Gain insight into ESPN fantasy football with Watson

With contributions by Stephen Hammer, Andy Wismar, Micah Forster, Jeff Powell, Sai Gudimetla, Gray Cannon, David Reedy, Miyuki Dalton, Eris Calhoun

When you play ESPN fantasy football, you can choose to either get better or get bitter. If you choose to get bitter, you might as well taste a lemon, throw a dart, and let chance guide your team management decisions. Alternatively, you can base your fantasy football team decisions on our world-class, enterprise-grade AI Watson Insights system. Watson™ will help your team boom by guiding you to avoid players that are likely to bust. Watson will read millions of articles, watch thousands of videos, and listen to hundreds of podcasts and distill it all into actionable evidence that can ultimately help you win. Fortunately, with our hybrid cloud architecture, you — along with millions of other users — can access our system from anywhere around the world at any time. Check out the video for an overview.

Here in Part 1 of 4, we will describe the system architecture, discuss the hybrid cloud approach, show our monitoring strategy and introduce the fair machine learning pipeline.

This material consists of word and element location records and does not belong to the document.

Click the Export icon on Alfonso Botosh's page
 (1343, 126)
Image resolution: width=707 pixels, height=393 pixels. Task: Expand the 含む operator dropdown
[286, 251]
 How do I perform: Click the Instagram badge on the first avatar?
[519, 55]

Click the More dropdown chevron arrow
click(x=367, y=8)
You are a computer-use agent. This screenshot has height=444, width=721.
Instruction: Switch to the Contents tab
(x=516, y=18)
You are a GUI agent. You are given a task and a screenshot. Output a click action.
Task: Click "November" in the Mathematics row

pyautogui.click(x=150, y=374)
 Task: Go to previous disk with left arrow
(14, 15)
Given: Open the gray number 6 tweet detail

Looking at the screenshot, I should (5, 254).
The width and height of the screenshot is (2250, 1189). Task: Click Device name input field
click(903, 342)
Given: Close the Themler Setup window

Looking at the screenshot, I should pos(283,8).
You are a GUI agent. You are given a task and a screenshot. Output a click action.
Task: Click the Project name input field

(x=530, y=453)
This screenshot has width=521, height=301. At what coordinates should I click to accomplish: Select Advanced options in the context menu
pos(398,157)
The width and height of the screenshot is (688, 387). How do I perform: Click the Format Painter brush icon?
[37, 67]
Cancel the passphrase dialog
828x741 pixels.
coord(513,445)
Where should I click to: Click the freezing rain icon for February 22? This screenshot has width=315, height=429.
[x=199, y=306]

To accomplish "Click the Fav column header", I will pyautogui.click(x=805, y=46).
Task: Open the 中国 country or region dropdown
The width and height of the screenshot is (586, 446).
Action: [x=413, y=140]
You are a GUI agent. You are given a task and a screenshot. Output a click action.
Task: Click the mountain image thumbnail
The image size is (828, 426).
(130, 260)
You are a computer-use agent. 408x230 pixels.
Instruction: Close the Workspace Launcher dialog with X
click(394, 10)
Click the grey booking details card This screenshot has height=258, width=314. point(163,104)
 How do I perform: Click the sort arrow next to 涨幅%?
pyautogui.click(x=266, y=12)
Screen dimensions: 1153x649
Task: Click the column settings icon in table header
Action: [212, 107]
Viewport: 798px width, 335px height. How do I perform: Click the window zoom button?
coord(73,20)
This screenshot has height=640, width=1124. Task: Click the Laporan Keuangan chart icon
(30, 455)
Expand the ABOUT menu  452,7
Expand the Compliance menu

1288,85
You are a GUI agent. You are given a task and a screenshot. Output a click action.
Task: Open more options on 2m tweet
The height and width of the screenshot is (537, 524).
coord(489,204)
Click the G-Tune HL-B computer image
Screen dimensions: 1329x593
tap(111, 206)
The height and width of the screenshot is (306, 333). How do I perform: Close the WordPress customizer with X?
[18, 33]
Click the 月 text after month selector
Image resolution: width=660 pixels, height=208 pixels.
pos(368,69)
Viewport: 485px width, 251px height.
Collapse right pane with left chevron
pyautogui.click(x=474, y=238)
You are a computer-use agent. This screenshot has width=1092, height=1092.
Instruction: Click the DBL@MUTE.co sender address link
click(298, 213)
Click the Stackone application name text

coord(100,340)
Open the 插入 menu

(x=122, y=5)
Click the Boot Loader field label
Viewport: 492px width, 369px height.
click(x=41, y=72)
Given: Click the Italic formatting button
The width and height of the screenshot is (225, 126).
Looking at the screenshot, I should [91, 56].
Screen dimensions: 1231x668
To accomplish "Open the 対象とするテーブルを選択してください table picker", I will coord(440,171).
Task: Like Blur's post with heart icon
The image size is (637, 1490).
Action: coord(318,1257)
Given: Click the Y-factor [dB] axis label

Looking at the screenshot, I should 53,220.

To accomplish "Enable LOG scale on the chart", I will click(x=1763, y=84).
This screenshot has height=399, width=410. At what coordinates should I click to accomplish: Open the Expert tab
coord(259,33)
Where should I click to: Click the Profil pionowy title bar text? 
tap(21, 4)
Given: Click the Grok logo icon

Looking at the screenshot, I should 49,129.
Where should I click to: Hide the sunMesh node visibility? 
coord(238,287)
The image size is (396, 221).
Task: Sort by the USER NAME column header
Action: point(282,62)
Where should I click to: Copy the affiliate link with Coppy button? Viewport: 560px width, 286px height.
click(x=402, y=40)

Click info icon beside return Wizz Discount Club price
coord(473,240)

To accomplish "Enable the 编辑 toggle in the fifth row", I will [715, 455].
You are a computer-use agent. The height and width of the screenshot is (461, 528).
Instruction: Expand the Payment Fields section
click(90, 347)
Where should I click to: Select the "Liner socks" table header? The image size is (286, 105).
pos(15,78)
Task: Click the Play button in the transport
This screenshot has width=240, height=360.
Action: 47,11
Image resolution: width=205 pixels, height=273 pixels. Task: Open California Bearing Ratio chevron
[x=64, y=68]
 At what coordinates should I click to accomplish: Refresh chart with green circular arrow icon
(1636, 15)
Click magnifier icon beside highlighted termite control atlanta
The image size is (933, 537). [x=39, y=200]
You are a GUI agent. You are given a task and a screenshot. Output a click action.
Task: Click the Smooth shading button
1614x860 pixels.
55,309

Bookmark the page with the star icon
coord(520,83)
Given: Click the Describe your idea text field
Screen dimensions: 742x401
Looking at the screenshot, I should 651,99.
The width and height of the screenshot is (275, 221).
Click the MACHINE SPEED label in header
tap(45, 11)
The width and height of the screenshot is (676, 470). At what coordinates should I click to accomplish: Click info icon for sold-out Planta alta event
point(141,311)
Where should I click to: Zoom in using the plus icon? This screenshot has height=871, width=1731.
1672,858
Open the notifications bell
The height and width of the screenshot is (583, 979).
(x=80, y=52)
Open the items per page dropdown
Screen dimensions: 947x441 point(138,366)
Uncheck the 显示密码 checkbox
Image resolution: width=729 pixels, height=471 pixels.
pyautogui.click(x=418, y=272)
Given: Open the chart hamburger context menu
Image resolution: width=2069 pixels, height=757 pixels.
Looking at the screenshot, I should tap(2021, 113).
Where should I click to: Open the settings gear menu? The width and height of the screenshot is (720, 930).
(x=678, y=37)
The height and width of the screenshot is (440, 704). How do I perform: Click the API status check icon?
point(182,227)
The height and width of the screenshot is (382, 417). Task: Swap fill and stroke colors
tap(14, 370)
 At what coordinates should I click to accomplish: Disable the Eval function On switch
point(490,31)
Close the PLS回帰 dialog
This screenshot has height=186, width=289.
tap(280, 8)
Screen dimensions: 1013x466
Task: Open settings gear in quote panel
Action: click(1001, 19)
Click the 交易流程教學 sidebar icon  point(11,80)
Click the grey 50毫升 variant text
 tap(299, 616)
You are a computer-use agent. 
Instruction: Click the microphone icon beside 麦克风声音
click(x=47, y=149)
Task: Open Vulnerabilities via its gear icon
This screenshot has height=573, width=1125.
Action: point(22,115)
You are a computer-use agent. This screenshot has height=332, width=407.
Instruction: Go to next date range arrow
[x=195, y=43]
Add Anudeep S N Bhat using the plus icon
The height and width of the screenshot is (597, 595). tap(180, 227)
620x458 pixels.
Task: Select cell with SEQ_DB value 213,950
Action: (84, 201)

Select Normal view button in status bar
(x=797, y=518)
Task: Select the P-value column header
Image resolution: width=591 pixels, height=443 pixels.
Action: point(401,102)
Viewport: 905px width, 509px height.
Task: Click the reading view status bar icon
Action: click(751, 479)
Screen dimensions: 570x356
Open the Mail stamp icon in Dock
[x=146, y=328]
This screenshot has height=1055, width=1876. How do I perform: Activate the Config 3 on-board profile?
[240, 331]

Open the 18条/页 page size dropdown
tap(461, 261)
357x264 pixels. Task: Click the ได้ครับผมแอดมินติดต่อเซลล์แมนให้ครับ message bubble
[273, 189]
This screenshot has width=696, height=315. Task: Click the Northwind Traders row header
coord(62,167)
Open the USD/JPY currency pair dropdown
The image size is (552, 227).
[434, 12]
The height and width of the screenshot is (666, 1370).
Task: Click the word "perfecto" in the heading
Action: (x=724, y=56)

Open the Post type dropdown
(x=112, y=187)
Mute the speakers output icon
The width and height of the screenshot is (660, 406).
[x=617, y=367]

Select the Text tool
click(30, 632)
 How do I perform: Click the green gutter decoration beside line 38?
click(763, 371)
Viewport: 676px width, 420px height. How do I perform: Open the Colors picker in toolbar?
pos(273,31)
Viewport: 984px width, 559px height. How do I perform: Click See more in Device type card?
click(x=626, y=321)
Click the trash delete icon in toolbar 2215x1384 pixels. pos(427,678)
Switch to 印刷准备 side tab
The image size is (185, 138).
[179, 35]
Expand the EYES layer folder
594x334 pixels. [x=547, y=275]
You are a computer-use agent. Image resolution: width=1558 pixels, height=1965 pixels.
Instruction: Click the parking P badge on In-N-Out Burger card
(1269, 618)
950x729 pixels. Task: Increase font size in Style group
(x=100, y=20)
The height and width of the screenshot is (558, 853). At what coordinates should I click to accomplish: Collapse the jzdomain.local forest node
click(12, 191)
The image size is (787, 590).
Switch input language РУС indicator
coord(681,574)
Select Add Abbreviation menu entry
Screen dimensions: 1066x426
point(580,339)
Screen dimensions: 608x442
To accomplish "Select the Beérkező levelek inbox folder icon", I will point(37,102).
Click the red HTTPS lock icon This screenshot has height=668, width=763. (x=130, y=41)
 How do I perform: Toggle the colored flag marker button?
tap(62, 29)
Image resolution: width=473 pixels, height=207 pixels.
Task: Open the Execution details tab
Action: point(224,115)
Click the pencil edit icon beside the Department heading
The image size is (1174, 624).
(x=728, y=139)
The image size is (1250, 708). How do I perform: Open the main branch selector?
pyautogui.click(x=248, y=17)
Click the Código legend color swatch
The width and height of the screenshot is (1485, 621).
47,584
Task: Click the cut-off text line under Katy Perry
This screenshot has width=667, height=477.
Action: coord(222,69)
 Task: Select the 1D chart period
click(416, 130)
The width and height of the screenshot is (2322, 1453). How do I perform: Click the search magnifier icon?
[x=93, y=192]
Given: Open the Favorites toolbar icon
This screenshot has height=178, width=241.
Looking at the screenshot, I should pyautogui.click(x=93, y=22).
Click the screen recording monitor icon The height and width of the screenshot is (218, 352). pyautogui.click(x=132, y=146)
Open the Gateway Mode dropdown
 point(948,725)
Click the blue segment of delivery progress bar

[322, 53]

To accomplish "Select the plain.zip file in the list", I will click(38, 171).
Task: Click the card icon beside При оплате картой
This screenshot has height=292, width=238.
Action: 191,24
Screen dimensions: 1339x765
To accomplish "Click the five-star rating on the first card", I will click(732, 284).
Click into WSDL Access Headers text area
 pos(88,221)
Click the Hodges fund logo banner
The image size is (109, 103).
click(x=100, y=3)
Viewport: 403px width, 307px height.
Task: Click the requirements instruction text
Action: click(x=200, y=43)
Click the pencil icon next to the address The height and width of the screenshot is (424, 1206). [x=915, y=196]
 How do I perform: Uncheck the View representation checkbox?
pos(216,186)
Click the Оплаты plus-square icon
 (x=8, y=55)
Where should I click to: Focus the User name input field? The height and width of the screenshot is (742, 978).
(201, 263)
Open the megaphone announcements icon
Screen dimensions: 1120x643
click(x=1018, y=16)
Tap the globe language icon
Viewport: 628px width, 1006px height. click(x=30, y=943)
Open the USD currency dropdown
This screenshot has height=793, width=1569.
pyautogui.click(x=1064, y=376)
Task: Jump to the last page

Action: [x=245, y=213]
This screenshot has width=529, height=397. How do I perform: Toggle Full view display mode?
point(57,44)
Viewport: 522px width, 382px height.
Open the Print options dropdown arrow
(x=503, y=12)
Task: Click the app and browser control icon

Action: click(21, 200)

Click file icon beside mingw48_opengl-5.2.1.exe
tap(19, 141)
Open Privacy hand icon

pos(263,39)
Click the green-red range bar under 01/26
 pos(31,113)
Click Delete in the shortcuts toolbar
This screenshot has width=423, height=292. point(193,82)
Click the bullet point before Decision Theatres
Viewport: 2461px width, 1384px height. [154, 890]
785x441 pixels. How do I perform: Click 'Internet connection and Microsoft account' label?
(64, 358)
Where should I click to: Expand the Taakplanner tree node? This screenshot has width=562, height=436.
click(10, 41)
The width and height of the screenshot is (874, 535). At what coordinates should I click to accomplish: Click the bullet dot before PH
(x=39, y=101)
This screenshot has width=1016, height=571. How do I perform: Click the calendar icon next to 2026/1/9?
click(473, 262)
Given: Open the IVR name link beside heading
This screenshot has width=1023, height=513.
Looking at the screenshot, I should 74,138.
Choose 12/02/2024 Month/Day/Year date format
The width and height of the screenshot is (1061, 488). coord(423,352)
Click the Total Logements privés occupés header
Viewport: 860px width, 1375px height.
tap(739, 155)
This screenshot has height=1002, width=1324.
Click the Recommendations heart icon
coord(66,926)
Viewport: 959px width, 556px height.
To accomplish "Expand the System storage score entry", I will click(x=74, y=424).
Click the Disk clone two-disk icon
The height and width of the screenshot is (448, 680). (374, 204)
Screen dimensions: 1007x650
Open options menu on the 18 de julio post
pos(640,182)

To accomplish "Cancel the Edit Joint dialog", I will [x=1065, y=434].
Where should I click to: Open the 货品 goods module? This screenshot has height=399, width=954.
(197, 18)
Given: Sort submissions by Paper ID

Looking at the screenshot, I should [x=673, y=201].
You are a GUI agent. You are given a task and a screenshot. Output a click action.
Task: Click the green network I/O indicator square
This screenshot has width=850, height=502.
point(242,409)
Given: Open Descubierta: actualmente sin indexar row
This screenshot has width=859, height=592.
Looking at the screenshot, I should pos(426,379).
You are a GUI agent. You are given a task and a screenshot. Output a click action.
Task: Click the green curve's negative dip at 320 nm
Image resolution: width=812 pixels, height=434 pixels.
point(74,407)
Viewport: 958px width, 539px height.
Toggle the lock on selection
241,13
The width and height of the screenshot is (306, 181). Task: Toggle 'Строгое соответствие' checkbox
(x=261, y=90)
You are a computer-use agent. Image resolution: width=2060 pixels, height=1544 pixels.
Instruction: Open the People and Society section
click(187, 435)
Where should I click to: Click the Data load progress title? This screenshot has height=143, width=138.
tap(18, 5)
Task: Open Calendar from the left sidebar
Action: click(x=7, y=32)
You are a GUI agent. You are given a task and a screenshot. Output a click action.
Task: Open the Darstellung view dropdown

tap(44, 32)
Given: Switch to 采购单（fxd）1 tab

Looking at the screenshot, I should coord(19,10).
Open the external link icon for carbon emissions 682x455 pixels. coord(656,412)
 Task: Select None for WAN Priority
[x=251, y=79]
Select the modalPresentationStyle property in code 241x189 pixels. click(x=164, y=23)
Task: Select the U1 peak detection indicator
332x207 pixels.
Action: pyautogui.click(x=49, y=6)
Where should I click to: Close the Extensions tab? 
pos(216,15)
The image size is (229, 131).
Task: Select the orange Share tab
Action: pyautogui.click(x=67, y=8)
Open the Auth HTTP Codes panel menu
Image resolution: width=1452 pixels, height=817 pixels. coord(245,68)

Overall system architecture

The architecture and techniques of this system are designed to deliver AI insights at scale with continuous availability for the fan. On the IBM Cloud, this is composed of eight apps running across three regions. In the Dallas region, all applications are deployed, monitored, and running. In London and Germany, the system is in a warm standby mode. The underlying databases, such as Db2®, are highly available with HADR spread across all of the sites. Sitting between our user experience and AI components is a web acceleration tier comprising two stacked content delivery networks (CDNs). If our active Dallas region has an issue or we need to perform maintenance, the consumer-facing experience is not impacted because our AI insights are still available across hundreds of edge servers, which provide a continuously available user experience with a highly available back end.

Figure 1

The applications that generate our AI insights include Cloud Foundry applications, as well as stateless computing functions. This system is written in Python and JavaScript. The Python applications handle the AI algorithms, including data cleansing, normalization, model training and test, fairness evaluation, and multimedia management. The JavaScript applications that are run through Node.js combine finished data artifacts to generate content in support of the user experience. Finally, the front-end React application is built on demand and released through the hybrid CDN (ESPN’s and IBM’s). If any of the applications experience slowness or a service outage, our continuous service monitoring will send out alerts via email, Slack, and mobile.

The Python application, Cloud Foundry Natural Language Container, encapsulates the majority of the machine learning. This app pulls news articles from Watson Discovery and enrolls the articles into a custom collection with our statistical entity detector. The engine pulls sources from IBM Cloud Object Storage, Twitter, ESPN, and RotoWire. Unstructured information is combined with traditional statistics so our system can reason about players. The job runs every day as a batch and periodically throughout the day as each player’s state changes. The incremental runs are driven by a Python app that detects if a player’s projections or actuals have changed, and if so, sends a post request to the Cloud Foundry Natural Language Container app that runs the player through the machine learning pipeline. In parallel, and on the hour, a player pre-processor updates player information, such as a trade, injury, suspension, and bye status. When data changes, a stateless function updates IBM Cognos® Dashboard Embedded. The dashboards are an important experience for ESPN analysts, who check the tool for trending topics and players.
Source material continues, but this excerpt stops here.